„Rano przy łóżku zawsze mam kartkę i ołówek”

Tomik poezji „Melodia życia” to artystyczny debiut lubartowianki Ewy Miduch. Polonistka, logopedka, wokalistka oraz kompozytorka o swojej twórczości opowiadała 13 lutego w Bibliotece Miejskiej im. Adama Mickiewicza.

Spotkanie z Ewą Miduch w formie wywiadu poprowadził przyjaciel autorki Tomasz Prażmo. Rozmowę przeplatały fragmenty jej poezji w wykonaniu dzieci i młodzieży.

-Pierwsze próby pisarskie były okazjonalne, chciałam pisać na studiach, ale mi nie wychodziło.
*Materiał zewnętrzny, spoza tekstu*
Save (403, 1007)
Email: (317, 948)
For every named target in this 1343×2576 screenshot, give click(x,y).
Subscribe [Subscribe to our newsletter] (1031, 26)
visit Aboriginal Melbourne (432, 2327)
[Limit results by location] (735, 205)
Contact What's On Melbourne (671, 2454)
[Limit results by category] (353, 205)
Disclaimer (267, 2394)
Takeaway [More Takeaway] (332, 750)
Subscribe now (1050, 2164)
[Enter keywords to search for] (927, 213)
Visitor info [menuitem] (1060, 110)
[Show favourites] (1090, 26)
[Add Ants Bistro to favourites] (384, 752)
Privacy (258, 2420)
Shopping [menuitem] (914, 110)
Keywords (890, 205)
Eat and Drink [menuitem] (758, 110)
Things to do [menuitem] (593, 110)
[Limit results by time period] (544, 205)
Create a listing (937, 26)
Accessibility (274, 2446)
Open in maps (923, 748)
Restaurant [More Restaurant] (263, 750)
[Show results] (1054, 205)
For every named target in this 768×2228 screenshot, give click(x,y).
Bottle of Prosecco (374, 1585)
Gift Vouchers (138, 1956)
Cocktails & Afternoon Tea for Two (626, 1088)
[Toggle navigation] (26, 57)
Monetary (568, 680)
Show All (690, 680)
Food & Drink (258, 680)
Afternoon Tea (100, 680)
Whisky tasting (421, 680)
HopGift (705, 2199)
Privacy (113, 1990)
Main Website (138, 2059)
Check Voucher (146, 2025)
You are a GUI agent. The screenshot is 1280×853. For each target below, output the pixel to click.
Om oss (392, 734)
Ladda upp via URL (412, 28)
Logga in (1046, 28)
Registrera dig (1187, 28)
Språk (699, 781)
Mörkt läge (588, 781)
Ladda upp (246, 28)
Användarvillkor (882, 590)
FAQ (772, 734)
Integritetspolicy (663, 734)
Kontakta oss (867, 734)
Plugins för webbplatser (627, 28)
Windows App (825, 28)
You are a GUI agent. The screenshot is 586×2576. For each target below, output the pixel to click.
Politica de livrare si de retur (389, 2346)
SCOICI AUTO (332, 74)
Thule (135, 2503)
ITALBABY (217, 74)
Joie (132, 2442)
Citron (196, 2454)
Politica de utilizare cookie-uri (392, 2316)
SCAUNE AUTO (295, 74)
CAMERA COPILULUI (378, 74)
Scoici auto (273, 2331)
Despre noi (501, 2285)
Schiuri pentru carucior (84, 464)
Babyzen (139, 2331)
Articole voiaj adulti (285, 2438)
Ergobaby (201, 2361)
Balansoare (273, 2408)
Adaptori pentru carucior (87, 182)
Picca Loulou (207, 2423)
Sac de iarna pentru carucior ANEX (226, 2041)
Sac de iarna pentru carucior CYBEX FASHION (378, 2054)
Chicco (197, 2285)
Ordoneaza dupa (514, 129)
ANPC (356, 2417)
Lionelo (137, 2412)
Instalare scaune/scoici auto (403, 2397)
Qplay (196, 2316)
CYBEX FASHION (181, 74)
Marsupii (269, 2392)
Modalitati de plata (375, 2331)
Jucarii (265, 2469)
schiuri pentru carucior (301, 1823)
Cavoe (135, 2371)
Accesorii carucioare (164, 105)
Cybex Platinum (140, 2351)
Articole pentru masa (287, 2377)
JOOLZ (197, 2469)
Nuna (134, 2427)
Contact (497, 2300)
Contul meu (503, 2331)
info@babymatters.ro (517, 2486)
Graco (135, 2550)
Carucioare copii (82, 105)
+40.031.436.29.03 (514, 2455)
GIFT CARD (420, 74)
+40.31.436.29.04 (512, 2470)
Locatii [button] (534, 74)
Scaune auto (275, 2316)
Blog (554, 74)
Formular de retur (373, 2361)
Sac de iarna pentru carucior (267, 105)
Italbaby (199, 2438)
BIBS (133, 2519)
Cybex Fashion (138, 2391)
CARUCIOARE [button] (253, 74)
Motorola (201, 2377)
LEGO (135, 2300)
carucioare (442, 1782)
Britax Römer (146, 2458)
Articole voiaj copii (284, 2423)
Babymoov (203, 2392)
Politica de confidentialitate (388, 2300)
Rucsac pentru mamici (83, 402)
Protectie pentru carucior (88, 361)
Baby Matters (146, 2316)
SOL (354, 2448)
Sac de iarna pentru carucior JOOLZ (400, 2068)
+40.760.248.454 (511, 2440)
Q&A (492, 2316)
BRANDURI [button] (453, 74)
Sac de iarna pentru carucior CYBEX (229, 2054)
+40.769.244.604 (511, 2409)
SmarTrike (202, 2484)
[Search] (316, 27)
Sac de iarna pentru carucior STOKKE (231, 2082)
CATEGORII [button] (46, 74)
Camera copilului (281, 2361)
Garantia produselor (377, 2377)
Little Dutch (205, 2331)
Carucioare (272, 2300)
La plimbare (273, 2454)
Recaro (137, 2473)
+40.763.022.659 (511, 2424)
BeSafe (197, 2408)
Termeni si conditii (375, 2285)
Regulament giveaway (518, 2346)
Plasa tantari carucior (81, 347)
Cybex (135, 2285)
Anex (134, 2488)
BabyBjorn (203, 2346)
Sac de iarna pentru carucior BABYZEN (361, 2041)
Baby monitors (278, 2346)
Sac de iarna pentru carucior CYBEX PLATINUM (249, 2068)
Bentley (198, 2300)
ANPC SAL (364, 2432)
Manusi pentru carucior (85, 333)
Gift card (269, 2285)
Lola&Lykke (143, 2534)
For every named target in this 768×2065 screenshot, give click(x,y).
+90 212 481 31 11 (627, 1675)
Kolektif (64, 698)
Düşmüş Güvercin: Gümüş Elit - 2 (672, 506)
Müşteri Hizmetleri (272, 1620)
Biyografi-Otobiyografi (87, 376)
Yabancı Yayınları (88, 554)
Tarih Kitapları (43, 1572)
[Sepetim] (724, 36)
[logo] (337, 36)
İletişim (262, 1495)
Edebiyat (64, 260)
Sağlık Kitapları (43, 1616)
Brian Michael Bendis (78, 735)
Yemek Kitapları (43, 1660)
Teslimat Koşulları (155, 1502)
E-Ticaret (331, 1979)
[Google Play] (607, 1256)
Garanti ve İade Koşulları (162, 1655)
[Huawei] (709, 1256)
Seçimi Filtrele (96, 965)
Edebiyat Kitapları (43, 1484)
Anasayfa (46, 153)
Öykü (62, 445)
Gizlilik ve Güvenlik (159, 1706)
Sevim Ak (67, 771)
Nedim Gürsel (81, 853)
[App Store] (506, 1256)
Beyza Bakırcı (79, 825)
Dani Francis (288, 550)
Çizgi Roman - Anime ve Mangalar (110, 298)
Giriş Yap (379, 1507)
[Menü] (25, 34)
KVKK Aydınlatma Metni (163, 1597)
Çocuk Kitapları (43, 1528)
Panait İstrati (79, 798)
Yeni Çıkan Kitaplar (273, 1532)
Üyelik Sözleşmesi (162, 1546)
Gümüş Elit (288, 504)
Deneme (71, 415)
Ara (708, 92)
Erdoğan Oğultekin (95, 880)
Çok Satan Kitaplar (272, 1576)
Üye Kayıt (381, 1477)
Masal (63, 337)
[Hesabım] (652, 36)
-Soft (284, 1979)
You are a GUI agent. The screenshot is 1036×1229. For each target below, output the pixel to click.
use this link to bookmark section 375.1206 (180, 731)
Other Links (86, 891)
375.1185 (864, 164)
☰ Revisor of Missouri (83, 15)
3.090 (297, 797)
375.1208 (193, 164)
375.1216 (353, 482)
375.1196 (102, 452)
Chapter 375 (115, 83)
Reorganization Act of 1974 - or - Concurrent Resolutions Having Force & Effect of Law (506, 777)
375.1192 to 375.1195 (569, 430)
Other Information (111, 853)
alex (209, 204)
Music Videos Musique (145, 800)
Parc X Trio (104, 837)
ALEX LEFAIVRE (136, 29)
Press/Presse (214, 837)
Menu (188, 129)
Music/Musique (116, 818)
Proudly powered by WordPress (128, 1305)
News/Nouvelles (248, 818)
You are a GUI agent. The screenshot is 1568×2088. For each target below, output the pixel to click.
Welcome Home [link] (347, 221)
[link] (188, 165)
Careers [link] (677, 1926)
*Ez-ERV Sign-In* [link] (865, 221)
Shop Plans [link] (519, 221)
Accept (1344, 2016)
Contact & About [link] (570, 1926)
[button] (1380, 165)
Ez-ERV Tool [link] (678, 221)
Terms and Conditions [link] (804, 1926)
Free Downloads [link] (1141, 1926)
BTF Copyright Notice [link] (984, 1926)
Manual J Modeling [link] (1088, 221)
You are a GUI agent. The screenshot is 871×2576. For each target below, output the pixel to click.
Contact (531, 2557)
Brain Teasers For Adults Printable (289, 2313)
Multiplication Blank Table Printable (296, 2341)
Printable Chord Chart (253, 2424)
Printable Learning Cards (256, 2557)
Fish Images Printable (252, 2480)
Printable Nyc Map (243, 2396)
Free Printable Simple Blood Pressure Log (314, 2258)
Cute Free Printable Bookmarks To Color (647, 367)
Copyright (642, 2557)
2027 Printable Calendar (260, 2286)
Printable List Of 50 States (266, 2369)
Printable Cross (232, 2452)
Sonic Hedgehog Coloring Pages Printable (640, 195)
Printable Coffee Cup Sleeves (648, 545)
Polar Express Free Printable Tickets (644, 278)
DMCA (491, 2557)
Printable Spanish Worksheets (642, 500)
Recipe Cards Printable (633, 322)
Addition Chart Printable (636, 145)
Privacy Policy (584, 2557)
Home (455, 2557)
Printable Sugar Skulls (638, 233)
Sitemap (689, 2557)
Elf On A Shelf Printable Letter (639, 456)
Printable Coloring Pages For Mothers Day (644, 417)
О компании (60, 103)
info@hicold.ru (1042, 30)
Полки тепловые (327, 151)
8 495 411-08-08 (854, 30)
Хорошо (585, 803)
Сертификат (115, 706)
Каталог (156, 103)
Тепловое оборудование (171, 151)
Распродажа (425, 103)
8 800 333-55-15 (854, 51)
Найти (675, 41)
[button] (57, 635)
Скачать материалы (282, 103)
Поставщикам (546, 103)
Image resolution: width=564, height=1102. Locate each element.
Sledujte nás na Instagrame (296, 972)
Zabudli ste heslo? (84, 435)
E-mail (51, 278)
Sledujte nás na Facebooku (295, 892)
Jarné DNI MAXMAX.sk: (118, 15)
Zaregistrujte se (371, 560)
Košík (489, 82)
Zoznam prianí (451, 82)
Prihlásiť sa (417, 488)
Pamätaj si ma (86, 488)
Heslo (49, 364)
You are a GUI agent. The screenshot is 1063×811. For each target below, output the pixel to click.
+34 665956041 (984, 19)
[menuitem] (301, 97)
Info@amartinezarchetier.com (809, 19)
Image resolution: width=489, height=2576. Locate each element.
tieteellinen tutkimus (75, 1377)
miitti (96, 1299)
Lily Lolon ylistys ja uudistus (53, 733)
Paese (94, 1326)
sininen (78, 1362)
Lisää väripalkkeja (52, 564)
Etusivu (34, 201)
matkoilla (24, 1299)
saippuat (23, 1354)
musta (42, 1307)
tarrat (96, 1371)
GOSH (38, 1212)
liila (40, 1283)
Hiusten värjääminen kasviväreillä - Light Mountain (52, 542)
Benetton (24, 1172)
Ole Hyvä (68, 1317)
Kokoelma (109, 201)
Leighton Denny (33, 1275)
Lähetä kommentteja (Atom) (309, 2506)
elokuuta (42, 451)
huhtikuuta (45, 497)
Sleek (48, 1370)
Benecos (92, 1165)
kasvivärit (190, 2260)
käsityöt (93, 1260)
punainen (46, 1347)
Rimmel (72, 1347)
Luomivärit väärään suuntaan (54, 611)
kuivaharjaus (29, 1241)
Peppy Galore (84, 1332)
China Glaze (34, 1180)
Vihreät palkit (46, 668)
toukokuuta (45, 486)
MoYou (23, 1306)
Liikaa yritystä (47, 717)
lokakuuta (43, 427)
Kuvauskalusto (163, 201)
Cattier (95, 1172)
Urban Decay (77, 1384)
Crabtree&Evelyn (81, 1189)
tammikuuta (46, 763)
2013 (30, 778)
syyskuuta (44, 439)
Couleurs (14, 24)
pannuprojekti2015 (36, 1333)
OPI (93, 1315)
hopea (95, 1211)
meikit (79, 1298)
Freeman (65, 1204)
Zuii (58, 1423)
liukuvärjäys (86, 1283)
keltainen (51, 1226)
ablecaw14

Tak naprawdę zaczęłam pisać, kiedy zostałam mamą – wspominała podczas wieczoru autorskiego Ewa Miduch.

Najpierw było pisanie do szuflady. Potrzeba i chęć pokazania poezji dojrzewała stopniowo. – Do wydania tomiku zachęciła mnie moja koleżanka z lat studenckich – Aneta Majewska, która powiedziała – masz trochę tych wierszy to je wydaj. Ale jak? – zapytałam. Okazało się to całkiem proste, wskazała mi odpowiednie miejsca, osoby, przekonała, że jest to do zrobienia – opowiadała autorka. – Osoby które były pierwszymi recenzentami moich wierszy mówiły, że to trzeba pokazać i poszłam za ich głosem – dodała.

Pisanie jest dla autorki autoterapią, a także rozmową z samą sobą na różne tematy i terapią sztuką.

– Tworzenie jest dla mnie przeciwstawieniem niszczenia. Niszczenia, które spowodowała pandemia, wojna. Pisanie to też dla mnie – opowiadając słowami jednego z moich wierszy – próba zachowania esencji życia oraz ocalenia śladów na piasku, które za chwile zabierze fala przypływu. Nasze życie jest bardzo kruche i szybko przemija więc ten tomik pozwolił mi zatrzymać tak jakby w kadrze pewne sprawy i osoby – mówiła.

W tomiku znalazły się wiersze będące wspomnieniem dzieciństwa, utwory napisane specjalnie dla synów autorki czy piosenki. Sam tytuł tomiku „Melodia życia” jest nie przypadkowy.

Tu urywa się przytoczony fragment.